SNP2Structure: A Public and Versatile Resource for Mapping and Three-Dimensional Modeling of Missense SNPs on Human Protein Structures

• Main Authors: Difei Wang, Lei Song, Varun Singh, Shruti Rao, Lin An, Subha Madhavan
• Format: Article
• Language: English
• Published: Elsevier 2015-01-01
• Series: Computational and Structural Biotechnology Journal
• Subjects: Active site mutations; Protein structure; Molecular modeling; Disease causing SNPs; SNP database
• Online Access: http://www.sciencedirect.com/science/article/pii/S2001037015000434

One of the long-standing challenges in biology is to understand how non-synonymous single nucleotide polymorphisms (nsSNPs) change protein structure and further affect their function. While it is impractical to solve all the mutated protein structures experimentally, it is quite feasible to model the mutated structures in silico.

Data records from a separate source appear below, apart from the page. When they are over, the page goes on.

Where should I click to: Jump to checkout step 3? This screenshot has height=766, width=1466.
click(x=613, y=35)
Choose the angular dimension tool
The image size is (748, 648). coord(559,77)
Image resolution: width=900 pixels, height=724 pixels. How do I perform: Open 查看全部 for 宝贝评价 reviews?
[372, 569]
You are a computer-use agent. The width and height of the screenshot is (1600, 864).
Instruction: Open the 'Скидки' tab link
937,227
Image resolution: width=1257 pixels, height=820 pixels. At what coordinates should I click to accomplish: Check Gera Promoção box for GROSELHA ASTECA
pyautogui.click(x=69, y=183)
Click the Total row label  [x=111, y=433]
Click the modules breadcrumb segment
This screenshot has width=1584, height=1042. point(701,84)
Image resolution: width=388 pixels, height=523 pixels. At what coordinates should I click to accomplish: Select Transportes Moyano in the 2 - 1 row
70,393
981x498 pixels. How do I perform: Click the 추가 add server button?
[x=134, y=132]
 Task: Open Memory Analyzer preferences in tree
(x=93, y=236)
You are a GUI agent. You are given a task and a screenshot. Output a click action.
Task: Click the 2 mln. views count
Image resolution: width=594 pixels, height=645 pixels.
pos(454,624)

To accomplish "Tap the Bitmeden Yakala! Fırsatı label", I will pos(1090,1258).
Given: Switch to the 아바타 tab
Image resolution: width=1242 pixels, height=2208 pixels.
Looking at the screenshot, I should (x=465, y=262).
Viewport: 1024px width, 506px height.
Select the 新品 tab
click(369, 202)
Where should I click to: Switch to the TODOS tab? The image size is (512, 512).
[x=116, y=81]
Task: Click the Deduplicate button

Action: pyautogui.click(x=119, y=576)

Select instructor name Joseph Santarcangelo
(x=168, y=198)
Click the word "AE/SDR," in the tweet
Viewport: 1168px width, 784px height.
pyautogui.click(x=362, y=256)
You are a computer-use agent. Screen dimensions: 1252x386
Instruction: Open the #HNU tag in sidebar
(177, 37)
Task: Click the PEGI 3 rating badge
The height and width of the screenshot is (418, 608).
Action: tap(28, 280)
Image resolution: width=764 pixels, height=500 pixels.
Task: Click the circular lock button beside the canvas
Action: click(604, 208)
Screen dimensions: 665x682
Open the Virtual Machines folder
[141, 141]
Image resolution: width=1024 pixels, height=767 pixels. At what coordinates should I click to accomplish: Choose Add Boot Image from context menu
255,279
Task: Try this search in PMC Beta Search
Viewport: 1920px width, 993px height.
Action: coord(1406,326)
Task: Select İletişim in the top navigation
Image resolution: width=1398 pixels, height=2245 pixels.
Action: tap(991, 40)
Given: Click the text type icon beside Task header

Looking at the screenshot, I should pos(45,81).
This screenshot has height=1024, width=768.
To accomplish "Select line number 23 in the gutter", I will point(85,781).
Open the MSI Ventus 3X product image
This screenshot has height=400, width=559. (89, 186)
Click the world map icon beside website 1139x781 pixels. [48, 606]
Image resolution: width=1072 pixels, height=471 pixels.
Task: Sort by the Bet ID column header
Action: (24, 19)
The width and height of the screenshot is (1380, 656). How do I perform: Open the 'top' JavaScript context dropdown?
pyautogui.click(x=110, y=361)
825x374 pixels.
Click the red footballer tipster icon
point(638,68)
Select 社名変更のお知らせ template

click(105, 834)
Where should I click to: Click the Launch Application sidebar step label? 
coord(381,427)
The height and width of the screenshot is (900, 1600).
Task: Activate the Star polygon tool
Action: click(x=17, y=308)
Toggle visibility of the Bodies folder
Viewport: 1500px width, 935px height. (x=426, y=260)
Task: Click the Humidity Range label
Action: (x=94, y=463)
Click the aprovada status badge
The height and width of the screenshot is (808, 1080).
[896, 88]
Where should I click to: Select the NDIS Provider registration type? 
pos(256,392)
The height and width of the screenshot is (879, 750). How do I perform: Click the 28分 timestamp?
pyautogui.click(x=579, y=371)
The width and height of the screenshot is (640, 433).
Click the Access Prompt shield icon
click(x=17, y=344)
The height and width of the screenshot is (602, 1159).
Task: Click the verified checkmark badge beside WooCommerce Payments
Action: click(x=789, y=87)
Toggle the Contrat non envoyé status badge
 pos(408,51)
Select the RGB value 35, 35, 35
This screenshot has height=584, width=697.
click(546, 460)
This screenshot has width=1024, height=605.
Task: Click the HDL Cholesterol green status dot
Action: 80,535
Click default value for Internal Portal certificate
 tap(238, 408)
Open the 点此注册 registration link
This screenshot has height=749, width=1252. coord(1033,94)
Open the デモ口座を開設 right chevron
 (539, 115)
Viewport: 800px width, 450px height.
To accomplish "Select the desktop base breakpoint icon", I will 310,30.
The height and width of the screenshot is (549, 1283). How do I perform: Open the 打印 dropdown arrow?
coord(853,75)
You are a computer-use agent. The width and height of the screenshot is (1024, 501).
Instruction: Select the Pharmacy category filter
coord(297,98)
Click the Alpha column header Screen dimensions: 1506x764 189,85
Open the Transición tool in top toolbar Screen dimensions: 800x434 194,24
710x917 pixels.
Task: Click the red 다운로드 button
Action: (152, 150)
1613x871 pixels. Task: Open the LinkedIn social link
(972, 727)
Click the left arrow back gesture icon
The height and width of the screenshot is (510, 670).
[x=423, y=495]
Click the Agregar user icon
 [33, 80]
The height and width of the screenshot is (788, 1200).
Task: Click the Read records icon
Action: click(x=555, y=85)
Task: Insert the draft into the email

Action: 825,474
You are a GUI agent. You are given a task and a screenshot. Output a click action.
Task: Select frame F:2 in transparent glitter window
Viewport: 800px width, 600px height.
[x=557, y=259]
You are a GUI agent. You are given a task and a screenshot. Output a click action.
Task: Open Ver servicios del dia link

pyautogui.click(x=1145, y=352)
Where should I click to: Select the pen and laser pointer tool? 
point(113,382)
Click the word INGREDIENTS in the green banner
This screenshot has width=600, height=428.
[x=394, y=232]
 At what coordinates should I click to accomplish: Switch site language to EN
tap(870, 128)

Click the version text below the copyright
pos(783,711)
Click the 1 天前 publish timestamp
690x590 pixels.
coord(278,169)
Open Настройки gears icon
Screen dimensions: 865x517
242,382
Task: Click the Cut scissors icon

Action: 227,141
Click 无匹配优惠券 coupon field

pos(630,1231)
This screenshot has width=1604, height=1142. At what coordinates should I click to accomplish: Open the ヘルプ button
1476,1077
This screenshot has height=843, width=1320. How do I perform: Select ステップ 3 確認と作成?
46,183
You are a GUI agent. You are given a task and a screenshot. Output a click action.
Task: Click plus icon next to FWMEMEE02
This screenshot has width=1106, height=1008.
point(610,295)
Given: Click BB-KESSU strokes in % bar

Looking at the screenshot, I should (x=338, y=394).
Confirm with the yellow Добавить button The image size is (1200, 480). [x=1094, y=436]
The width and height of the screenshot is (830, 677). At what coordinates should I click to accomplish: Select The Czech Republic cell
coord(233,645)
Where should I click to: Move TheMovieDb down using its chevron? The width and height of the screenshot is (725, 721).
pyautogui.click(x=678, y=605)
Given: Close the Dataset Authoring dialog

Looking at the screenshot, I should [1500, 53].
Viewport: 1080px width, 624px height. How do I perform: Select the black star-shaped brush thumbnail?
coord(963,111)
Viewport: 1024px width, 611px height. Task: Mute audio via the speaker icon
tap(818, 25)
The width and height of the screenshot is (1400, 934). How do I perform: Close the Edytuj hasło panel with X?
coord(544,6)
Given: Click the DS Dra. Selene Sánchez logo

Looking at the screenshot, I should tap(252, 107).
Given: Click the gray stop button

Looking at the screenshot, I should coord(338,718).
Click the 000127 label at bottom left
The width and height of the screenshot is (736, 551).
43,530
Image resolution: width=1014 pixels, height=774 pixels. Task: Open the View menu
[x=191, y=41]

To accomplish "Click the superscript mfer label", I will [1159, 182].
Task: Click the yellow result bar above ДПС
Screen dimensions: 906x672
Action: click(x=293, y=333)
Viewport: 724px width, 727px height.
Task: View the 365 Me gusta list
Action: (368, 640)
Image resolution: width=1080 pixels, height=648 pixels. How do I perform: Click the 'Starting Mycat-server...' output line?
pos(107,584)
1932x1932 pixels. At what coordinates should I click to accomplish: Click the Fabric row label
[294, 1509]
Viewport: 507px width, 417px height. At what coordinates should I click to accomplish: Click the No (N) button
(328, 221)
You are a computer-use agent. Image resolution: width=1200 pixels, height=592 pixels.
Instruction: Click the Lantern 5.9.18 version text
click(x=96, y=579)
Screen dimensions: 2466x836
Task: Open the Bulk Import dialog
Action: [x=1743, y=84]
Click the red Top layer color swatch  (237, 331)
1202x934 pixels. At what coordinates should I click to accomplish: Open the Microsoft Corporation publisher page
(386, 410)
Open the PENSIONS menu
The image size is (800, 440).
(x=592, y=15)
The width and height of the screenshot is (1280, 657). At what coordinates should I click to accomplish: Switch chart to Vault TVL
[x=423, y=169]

Toward this goal, we built a publicly available structure database resource (SNP2Structure, https://apps.icbi.georgetown.edu/snp2structure) focusing on missense mutations, msSNP. Compared with web portals with similar aims, SNP2Structure has the following major advantages. First, our portal offers direct comparison of two related 3D structures. Second, the protein models include all interacting molecules in the original PDB structures, so users are able to determine regions of potential interaction changes when a protein mutation occurs. Third, the mutated structures are available to download locally for further structural and functional analysis. Fourth, we used Jsmol package to display the protein structure that has no system compatibility issue. SNP2Structure provides reliable, high quality mapping of nsSNPs to 3D protein structures enabling researchers to explore the likely functional impact of human disease-causing mutations.